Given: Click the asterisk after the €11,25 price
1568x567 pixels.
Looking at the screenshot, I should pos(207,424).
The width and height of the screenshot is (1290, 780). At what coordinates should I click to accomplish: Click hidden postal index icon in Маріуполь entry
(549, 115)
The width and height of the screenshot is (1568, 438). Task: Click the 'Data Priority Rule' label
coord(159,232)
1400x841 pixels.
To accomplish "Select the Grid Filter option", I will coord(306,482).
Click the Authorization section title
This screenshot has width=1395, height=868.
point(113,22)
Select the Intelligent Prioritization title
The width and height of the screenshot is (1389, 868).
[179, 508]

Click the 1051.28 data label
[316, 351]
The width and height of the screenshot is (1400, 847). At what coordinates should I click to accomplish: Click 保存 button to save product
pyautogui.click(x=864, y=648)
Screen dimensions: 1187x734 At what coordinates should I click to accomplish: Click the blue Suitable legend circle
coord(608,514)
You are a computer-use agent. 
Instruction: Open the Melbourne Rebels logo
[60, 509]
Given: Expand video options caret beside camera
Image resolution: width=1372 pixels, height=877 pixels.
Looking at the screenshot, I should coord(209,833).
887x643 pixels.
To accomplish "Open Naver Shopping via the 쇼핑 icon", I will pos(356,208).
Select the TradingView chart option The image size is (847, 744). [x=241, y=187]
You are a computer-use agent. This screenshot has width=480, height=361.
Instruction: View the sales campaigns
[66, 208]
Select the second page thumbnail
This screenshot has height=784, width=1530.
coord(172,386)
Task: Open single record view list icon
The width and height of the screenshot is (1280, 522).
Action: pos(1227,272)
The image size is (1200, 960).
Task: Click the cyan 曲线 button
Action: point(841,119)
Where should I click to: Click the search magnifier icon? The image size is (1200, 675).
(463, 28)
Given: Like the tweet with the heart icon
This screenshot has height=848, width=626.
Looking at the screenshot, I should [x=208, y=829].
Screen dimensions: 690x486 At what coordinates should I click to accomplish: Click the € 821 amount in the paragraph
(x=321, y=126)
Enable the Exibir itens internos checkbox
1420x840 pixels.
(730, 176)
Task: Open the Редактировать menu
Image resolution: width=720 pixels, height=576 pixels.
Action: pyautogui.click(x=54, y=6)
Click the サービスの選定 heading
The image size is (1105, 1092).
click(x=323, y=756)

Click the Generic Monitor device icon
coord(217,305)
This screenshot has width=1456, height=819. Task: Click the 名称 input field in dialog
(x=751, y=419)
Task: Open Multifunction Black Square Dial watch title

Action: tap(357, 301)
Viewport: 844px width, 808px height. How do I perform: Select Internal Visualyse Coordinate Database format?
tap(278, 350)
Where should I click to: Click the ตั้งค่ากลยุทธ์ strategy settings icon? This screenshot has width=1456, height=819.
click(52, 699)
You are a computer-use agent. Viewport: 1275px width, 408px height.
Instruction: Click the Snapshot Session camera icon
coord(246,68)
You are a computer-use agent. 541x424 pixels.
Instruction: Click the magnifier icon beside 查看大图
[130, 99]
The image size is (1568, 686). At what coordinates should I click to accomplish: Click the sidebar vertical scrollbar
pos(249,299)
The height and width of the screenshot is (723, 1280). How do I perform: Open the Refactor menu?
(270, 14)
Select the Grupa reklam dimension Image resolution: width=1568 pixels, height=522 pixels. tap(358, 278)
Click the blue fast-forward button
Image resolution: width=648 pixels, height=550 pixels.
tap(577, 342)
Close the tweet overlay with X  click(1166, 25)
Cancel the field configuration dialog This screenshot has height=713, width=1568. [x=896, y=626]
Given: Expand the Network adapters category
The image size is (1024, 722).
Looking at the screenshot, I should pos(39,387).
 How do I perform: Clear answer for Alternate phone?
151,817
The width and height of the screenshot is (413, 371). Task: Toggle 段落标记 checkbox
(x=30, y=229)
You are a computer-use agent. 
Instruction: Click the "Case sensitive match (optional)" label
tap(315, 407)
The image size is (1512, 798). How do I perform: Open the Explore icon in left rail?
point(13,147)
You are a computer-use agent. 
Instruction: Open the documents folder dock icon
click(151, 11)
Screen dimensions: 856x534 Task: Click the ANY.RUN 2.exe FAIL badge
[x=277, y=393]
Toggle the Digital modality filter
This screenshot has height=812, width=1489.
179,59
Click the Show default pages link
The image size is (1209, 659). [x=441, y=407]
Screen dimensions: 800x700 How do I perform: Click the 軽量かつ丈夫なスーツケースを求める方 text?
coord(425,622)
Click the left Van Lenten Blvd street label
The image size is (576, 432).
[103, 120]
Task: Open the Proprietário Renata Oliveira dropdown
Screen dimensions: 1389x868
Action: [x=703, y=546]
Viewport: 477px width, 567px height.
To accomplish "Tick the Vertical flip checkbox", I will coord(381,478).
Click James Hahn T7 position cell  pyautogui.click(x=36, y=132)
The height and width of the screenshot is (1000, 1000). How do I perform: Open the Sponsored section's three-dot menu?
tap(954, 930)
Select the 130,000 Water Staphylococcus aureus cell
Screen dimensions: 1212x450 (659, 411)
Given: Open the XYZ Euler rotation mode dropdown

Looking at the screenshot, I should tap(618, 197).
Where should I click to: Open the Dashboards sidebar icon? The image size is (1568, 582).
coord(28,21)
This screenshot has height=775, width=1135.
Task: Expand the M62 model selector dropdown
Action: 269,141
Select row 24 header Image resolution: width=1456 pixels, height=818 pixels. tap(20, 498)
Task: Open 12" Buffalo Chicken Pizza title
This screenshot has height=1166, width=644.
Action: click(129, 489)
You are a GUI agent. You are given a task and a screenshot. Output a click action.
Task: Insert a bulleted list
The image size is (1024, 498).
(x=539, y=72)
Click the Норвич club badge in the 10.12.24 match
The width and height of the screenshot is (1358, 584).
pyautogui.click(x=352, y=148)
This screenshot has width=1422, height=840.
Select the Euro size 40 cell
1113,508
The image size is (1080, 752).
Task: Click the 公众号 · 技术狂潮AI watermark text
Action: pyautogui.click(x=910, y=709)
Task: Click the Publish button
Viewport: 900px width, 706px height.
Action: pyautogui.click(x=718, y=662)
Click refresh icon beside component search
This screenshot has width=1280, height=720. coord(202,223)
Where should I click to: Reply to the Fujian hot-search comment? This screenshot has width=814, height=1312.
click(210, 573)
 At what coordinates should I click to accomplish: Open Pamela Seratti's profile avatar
· · · ·
TASK BRIEF
Word for word, write out every entry shown above.

YOUR SOLUTION
Given: Click the asterisk after the €11,25 price
1568x567 pixels.
Looking at the screenshot, I should pos(207,424).
The width and height of the screenshot is (1290, 780). At what coordinates should I click to accomplish: Click hidden postal index icon in Маріуполь entry
(549, 115)
The width and height of the screenshot is (1568, 438). Task: Click the 'Data Priority Rule' label
coord(159,232)
1400x841 pixels.
To accomplish "Select the Grid Filter option", I will coord(306,482).
Click the Authorization section title
This screenshot has width=1395, height=868.
point(113,22)
Select the Intelligent Prioritization title
The width and height of the screenshot is (1389, 868).
[179, 508]

Click the 1051.28 data label
[316, 351]
The width and height of the screenshot is (1400, 847). At what coordinates should I click to accomplish: Click 保存 button to save product
pyautogui.click(x=864, y=648)
Screen dimensions: 1187x734 At what coordinates should I click to accomplish: Click the blue Suitable legend circle
coord(608,514)
You are a computer-use agent. 
Instruction: Open the Melbourne Rebels logo
[60, 509]
Given: Expand video options caret beside camera
Image resolution: width=1372 pixels, height=877 pixels.
Looking at the screenshot, I should coord(209,833).
887x643 pixels.
To accomplish "Open Naver Shopping via the 쇼핑 icon", I will pos(356,208).
Select the TradingView chart option The image size is (847, 744). [x=241, y=187]
You are a computer-use agent. This screenshot has width=480, height=361.
Instruction: View the sales campaigns
[66, 208]
Select the second page thumbnail
This screenshot has height=784, width=1530.
coord(172,386)
Task: Open single record view list icon
The width and height of the screenshot is (1280, 522).
Action: pos(1227,272)
The image size is (1200, 960).
Task: Click the cyan 曲线 button
Action: point(841,119)
Where should I click to: Click the search magnifier icon? The image size is (1200, 675).
(463, 28)
Given: Like the tweet with the heart icon
This screenshot has height=848, width=626.
Looking at the screenshot, I should [x=208, y=829].
Screen dimensions: 690x486 At what coordinates should I click to accomplish: Click the € 821 amount in the paragraph
(x=321, y=126)
Enable the Exibir itens internos checkbox
1420x840 pixels.
(730, 176)
Task: Open the Редактировать menu
Image resolution: width=720 pixels, height=576 pixels.
Action: pyautogui.click(x=54, y=6)
Click the サービスの選定 heading
The image size is (1105, 1092).
click(x=323, y=756)

Click the Generic Monitor device icon
coord(217,305)
This screenshot has width=1456, height=819. Task: Click the 名称 input field in dialog
(x=751, y=419)
Task: Open Multifunction Black Square Dial watch title

Action: tap(357, 301)
Viewport: 844px width, 808px height. How do I perform: Select Internal Visualyse Coordinate Database format?
tap(278, 350)
Where should I click to: Click the ตั้งค่ากลยุทธ์ strategy settings icon? This screenshot has width=1456, height=819.
click(52, 699)
You are a computer-use agent. Viewport: 1275px width, 408px height.
Instruction: Click the Snapshot Session camera icon
coord(246,68)
You are a computer-use agent. 541x424 pixels.
Instruction: Click the magnifier icon beside 查看大图
[130, 99]
The image size is (1568, 686). At what coordinates should I click to accomplish: Click the sidebar vertical scrollbar
pos(249,299)
The height and width of the screenshot is (723, 1280). How do I perform: Open the Refactor menu?
(270, 14)
Select the Grupa reklam dimension Image resolution: width=1568 pixels, height=522 pixels. tap(358, 278)
Click the blue fast-forward button
Image resolution: width=648 pixels, height=550 pixels.
tap(577, 342)
Close the tweet overlay with X  click(1166, 25)
Cancel the field configuration dialog This screenshot has height=713, width=1568. [x=896, y=626]
Given: Expand the Network adapters category
The image size is (1024, 722).
Looking at the screenshot, I should pos(39,387).
 How do I perform: Clear answer for Alternate phone?
151,817
The width and height of the screenshot is (413, 371). Task: Toggle 段落标记 checkbox
(x=30, y=229)
You are a computer-use agent. 
Instruction: Click the "Case sensitive match (optional)" label
tap(315, 407)
The image size is (1512, 798). How do I perform: Open the Explore icon in left rail?
point(13,147)
You are a computer-use agent. 
Instruction: Open the documents folder dock icon
click(151, 11)
Screen dimensions: 856x534 Task: Click the ANY.RUN 2.exe FAIL badge
[x=277, y=393]
Toggle the Digital modality filter
This screenshot has height=812, width=1489.
179,59
Click the Show default pages link
The image size is (1209, 659). [x=441, y=407]
Screen dimensions: 800x700 How do I perform: Click the 軽量かつ丈夫なスーツケースを求める方 text?
coord(425,622)
Click the left Van Lenten Blvd street label
The image size is (576, 432).
[103, 120]
Task: Open the Proprietário Renata Oliveira dropdown
Screen dimensions: 1389x868
Action: [x=703, y=546]
Viewport: 477px width, 567px height.
To accomplish "Tick the Vertical flip checkbox", I will coord(381,478).
Click James Hahn T7 position cell  pyautogui.click(x=36, y=132)
The height and width of the screenshot is (1000, 1000). How do I perform: Open the Sponsored section's three-dot menu?
tap(954, 930)
Select the 130,000 Water Staphylococcus aureus cell
Screen dimensions: 1212x450 (659, 411)
Given: Open the XYZ Euler rotation mode dropdown

Looking at the screenshot, I should tap(618, 197).
Where should I click to: Open the Dashboards sidebar icon? The image size is (1568, 582).
coord(28,21)
This screenshot has height=775, width=1135.
Task: Expand the M62 model selector dropdown
Action: 269,141
Select row 24 header Image resolution: width=1456 pixels, height=818 pixels. tap(20, 498)
Task: Open 12" Buffalo Chicken Pizza title
This screenshot has height=1166, width=644.
Action: click(129, 489)
You are a GUI agent. You are given a task and a screenshot. Output a click action.
Task: Insert a bulleted list
The image size is (1024, 498).
(x=539, y=72)
Click the Норвич club badge in the 10.12.24 match
The width and height of the screenshot is (1358, 584).
pyautogui.click(x=352, y=148)
This screenshot has width=1422, height=840.
Select the Euro size 40 cell
1113,508
The image size is (1080, 752).
Task: Click the 公众号 · 技术狂潮AI watermark text
Action: pyautogui.click(x=910, y=709)
Task: Click the Publish button
Viewport: 900px width, 706px height.
Action: pyautogui.click(x=718, y=662)
Click refresh icon beside component search
This screenshot has width=1280, height=720. coord(202,223)
Where should I click to: Reply to the Fujian hot-search comment? This screenshot has width=814, height=1312.
click(210, 573)
 At what coordinates should I click to accomplish: Open Pamela Seratti's profile avatar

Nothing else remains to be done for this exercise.